• _Text passage_:

IN a desperate move to give a new lease of life to the Paris Agreement, the United Nations Framework Convention on Climate Change has launched the Race to Zero, described as a campaign aimed at rallying support from some ‘real economy’ actors — businesses, cities, regions, and investors — for a resilient, zero carbon recovery that unlocks inclusive growth.
This coalition represents 454 cities, 23 regions, 1,397 businesses, 74 of the biggest investors, and 569 universities from 120 countries. Collectively, these actors now cover nearly 25 per cent global CO2 emissions and over 50 per cent GDP. Since the purpose of this large alliance is to achieve net zero carbon emissions by 2050, this coalition opens the second track of non-state actors to meet the Paris Agreement’s target of stabilising global temperatures at less than two degrees Celsius.
Already, 40 countries have adopted a net-zero target that represents 14.4pc of global greenhouse gas emissions. Yet, the real story is dismal whereby more than 100 countries, including Pakistan, have failed to submit their national commitments to cut emissions within the December 2020 deadline. Further, only a handful of 71 Nationally Determined Contributions, or NDCs, were meaningfully ambitious. From the major economies, only the European Union and UK have taken the lead on deeper cuts on their GHG emissions by 2030: EU by 55pc and the UK by 68pc.

• _Challenges_:
a) Answer these from the Race to Zero passage:
(i) How many universities does the coalition represent?
(ii) What share of global greenhouse gas emissions do the 40 countries with a net-zero target represent?
(iii) By what percentage has the UK committed to cut its GHG emissions by 2030?
b) Duplicate everything in the Race to Zero passage from "This coalition represents" down to "two degrees Celsius.", word for word.
Use only the Race to Zero passage, with no outside sources.

• _Material supplied_:
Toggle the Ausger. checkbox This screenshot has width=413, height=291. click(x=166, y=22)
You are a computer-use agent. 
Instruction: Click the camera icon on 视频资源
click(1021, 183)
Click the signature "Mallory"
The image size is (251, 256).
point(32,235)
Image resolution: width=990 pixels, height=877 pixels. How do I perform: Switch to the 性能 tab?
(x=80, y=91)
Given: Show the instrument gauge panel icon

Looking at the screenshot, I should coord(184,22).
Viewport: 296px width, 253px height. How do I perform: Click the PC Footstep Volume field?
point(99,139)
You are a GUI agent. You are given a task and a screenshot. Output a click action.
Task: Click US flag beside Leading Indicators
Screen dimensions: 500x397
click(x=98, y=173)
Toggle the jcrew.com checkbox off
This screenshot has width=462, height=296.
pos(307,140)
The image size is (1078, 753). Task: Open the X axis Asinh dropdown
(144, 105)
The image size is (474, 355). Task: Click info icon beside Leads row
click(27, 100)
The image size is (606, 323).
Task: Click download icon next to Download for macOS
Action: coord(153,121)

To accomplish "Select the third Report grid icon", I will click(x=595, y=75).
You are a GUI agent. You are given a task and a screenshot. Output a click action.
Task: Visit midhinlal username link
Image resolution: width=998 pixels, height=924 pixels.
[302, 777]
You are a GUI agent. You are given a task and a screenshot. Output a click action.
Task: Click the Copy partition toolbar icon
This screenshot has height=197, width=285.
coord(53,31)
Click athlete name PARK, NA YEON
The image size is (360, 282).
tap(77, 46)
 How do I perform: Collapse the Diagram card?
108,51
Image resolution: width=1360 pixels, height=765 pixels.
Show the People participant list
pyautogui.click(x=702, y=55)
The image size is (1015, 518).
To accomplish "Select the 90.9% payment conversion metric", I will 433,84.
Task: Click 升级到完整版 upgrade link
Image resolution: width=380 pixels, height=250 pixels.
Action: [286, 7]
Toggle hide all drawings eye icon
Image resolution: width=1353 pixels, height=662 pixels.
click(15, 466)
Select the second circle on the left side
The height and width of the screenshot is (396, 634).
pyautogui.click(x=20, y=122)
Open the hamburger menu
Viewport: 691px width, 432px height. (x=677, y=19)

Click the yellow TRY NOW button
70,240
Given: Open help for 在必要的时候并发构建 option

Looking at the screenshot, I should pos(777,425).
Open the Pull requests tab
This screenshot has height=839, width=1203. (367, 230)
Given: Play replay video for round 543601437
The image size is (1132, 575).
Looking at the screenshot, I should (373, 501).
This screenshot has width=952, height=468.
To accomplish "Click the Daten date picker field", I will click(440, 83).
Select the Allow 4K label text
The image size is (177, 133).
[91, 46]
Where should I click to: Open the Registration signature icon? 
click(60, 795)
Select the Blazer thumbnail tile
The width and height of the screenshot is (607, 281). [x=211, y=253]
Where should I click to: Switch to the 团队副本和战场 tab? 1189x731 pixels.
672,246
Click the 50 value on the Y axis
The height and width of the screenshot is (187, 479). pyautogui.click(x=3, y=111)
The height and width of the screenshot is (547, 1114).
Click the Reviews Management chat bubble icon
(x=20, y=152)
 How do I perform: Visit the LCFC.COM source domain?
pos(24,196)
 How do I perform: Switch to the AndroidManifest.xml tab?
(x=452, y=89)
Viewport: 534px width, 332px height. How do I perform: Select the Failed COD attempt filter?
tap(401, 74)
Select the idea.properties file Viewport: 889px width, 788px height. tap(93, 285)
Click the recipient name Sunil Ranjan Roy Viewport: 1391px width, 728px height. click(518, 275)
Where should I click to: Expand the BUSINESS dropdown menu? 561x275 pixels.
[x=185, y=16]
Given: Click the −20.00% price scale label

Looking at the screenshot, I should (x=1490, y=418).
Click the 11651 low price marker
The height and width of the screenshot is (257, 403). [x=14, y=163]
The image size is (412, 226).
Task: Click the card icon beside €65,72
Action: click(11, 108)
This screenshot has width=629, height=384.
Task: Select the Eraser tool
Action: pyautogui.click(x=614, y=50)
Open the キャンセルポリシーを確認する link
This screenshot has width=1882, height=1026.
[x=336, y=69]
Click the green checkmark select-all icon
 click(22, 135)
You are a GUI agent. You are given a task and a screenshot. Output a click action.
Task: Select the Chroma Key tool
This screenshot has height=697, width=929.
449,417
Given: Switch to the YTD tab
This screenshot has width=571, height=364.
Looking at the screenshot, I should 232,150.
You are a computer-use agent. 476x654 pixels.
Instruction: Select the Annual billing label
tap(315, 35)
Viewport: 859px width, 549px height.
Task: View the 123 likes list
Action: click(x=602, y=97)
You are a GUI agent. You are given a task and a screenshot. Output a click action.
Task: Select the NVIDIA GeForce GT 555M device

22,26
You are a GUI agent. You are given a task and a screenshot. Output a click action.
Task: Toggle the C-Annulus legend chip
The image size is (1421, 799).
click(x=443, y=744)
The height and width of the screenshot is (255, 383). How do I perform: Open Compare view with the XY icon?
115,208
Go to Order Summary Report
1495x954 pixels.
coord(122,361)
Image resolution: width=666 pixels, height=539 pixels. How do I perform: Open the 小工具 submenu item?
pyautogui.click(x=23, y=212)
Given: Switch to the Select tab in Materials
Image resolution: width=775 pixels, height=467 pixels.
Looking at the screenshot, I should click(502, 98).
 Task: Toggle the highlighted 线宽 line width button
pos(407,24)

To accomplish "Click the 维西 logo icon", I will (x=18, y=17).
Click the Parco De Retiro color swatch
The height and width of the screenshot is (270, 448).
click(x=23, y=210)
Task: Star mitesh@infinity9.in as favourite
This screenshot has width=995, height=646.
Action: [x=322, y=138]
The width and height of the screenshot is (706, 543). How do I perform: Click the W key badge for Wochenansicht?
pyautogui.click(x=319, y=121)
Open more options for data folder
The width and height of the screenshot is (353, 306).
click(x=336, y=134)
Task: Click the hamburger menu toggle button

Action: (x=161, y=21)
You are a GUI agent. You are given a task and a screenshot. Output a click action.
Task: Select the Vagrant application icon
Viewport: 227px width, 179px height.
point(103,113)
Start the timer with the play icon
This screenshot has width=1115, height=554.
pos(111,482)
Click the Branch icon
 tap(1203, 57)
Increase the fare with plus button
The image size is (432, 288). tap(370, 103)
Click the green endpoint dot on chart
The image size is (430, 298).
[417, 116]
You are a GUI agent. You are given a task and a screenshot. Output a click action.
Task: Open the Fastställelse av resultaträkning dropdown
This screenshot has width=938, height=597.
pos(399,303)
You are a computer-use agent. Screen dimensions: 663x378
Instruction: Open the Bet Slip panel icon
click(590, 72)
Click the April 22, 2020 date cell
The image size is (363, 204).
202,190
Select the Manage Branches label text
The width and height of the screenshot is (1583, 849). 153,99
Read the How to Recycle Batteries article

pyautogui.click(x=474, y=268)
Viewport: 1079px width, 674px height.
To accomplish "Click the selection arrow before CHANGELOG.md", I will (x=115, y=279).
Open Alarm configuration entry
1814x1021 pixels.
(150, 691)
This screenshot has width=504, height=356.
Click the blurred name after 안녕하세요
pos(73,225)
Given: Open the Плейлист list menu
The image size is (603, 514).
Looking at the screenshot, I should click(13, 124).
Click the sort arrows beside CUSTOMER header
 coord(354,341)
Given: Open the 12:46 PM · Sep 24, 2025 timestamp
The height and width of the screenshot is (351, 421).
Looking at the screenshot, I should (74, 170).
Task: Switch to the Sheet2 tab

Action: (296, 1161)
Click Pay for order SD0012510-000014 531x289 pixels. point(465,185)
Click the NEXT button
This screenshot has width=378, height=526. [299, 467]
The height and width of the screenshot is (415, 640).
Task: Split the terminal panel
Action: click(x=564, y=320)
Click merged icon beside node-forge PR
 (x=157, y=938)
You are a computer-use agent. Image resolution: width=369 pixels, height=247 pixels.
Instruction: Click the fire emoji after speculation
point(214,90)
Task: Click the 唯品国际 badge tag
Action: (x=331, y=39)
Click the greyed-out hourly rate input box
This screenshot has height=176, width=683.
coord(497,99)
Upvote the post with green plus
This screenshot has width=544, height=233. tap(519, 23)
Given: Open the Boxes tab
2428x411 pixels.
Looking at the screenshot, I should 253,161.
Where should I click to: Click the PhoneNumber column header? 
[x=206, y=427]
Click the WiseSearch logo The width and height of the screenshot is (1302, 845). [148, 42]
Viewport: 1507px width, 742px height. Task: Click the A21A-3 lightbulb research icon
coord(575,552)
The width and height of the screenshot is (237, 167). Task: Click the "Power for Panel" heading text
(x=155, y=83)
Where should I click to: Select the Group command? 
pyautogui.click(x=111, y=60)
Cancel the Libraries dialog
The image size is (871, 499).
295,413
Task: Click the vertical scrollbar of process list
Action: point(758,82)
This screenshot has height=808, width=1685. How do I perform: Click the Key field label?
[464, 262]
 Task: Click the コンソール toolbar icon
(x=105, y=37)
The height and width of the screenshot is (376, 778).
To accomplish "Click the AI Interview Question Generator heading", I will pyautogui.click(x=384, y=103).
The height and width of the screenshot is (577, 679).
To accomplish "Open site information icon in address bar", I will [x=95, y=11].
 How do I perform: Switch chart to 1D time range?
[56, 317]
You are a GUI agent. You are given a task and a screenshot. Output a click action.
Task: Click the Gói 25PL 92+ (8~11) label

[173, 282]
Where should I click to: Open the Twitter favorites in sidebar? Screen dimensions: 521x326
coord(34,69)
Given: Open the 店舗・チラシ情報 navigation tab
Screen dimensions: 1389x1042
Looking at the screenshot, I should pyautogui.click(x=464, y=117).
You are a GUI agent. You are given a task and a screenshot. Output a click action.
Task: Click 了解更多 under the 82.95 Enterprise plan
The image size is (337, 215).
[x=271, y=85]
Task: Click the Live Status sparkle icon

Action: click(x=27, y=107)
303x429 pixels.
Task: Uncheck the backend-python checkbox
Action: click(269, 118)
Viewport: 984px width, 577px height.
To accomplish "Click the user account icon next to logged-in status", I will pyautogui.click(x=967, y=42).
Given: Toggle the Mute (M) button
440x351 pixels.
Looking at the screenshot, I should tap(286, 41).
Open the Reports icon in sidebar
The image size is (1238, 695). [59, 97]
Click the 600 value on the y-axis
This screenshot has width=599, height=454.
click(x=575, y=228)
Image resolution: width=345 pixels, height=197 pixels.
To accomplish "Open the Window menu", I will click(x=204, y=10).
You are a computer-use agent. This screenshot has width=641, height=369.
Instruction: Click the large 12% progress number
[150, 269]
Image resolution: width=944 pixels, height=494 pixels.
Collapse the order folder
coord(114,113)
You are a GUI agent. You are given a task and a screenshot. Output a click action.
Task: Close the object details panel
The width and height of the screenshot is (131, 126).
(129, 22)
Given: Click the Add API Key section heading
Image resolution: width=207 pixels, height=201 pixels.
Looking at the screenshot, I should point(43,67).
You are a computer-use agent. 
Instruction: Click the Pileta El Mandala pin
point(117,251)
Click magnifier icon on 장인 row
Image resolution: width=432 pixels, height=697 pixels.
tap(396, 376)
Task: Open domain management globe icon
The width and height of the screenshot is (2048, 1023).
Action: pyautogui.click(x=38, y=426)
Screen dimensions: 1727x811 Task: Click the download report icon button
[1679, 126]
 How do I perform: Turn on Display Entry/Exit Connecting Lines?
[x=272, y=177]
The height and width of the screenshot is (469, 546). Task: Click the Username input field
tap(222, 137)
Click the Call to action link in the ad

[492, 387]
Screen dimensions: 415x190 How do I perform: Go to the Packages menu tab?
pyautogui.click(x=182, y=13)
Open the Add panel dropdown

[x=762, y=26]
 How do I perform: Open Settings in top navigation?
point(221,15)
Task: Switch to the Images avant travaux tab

• _Per-task answers_:
a)
(i) 569
(ii) 14.4pc
(iii) 68pc

b)
This coalition represents 454 cities, 23 regions, 1,397 businesses, 74 of the biggest investors, and 569 universities from 120 countries. Collectively, these actors now cover nearly 25 per cent global CO2 emissions and over 50 per cent GDP. Since the purpose of this large alliance is to achieve net zero carbon emissions by 2050, this coalition opens the second track of non-state actors to meet the Paris Agreement’s target of stabilising global temperatures at less than two degrees Celsius.